①在術後的第一年裡,至少要進行3 次門診隨訪,以及更多的電話或其它方式的隨訪。
②隨訪的主要內容包括病人的血糖、糖化血紅蛋白、胰島素、C 肽,以及病人的體重、營養狀況、精神狀況等。
③隨訪的目的主要是掌握病人T2DM的控制情況,是否仍然需要飲食或藥物的輔助治療,監測病人是否有糖尿病的相關併發症的出現,手術後是否有改善。

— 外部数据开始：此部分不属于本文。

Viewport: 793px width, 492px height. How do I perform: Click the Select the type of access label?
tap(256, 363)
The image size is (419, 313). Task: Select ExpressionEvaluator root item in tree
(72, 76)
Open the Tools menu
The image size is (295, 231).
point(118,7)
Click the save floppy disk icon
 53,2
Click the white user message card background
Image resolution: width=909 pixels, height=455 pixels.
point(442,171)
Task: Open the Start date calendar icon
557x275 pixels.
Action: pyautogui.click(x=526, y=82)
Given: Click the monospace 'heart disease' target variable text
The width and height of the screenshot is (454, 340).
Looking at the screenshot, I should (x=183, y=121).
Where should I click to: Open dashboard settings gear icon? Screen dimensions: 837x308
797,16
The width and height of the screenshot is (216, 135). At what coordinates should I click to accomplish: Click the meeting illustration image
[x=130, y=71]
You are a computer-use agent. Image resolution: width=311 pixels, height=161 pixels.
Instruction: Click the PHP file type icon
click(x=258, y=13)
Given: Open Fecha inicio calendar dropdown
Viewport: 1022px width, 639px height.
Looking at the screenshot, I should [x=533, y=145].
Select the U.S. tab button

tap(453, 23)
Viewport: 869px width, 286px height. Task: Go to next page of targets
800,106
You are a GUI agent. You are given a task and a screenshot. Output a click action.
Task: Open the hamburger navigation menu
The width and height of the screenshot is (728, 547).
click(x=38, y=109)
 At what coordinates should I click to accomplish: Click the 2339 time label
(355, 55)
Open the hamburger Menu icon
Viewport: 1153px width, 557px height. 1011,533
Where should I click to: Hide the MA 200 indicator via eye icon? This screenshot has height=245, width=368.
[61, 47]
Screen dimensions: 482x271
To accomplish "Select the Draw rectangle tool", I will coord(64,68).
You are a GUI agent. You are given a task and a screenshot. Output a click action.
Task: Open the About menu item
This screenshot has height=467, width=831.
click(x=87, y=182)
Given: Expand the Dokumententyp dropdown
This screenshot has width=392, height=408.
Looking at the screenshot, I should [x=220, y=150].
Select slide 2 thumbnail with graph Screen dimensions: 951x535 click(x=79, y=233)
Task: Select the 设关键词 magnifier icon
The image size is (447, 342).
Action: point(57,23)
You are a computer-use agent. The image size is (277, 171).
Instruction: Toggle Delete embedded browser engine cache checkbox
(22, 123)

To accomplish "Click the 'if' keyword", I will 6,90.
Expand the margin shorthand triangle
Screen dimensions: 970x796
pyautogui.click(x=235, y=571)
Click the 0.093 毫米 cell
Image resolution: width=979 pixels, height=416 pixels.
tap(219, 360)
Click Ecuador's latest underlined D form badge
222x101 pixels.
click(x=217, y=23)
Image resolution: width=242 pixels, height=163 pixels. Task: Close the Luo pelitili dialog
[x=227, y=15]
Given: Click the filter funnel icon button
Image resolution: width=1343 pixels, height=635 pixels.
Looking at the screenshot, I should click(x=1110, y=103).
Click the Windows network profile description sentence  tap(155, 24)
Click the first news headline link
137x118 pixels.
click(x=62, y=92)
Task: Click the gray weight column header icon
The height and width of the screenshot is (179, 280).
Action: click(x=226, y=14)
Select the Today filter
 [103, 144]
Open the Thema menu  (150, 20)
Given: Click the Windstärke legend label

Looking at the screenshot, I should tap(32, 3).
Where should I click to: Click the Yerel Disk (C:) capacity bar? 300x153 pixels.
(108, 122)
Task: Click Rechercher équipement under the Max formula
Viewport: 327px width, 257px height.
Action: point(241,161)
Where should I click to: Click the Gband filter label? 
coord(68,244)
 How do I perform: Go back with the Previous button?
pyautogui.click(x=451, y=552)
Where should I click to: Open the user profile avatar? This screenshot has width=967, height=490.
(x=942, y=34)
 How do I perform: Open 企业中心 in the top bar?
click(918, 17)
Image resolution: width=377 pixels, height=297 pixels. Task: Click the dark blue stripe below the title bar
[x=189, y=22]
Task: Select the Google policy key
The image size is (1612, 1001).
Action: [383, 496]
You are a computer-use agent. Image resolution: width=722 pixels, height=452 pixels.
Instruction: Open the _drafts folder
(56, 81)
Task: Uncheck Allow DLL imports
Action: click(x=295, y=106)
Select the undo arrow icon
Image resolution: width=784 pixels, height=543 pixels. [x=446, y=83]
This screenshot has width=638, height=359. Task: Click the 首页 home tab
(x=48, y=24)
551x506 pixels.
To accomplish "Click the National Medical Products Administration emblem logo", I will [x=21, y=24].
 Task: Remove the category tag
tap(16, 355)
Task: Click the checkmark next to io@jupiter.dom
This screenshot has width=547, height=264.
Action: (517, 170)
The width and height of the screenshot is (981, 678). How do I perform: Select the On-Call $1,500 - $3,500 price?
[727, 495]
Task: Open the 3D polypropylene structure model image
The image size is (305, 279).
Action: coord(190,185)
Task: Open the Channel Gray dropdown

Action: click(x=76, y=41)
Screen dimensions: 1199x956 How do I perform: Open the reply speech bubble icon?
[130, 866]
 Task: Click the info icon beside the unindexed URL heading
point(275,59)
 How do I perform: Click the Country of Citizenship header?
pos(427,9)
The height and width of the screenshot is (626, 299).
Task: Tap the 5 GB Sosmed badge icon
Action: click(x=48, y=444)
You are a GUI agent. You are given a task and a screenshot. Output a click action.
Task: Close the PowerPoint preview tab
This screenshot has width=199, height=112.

④監測是否有手術併發症的發生,有無營養物質、維生素或礦物質的缺乏,以便及時作出治療上的調整。對於病人的一些不適,還需進行必要的藥物治療和心理輔導,如病人有長期燒心、反酸的症狀,可適當給予抑制胃酸及保護胃黏膜的藥物等。所有的隨訪內容應詳細確切,並及時歸檔。
(2)飲食指導:是保證手術治療效果、避免術後遠期併發症、改善病人術後各種不適的至關重要的一環,其目的是形成新的飲食習慣來促進並維持糖代謝的改善,同時又能補充必需的營養,避免病人的不適。措施是飲用足量的液體、進食足夠的蛋白質、補充必需的維生素和礦物質。
①低糖、低脂飲食。
②避免過度進食。
③緩慢進食,每餐大約20―30min。
④細嚼慢嚥,避免過於堅硬或大塊的食物。
⑤首先進食富含蛋白質的食物,避免高熱量的食物。
⑥根據手術方式不同,有些需每日補充必需的維生素,根據指導補充礦物質。
⑦保證每日足量液體的攝入,避免碳酸飲料。
三、療效評價
參考2010中國糖尿病手術高峰論壇暨共識大會及中國糖尿病外科治療專家組意見,術後出現如下T2DM 治癒或緩解的表現,均可判定為治療有效:
(1)無論術前採用飲食控制、口服藥物治療或是胰島素治療的病人,術後不再需要上述任何的干預措施,亦可長期保持隨機血糖<11.1mmol/L、空腹血糖<7.0mmol/L 、口服葡萄糖耐量試驗2h 血糖<11.1mmol/L、糖化血紅蛋白<6.5%者,可判定為臨床完全緩解。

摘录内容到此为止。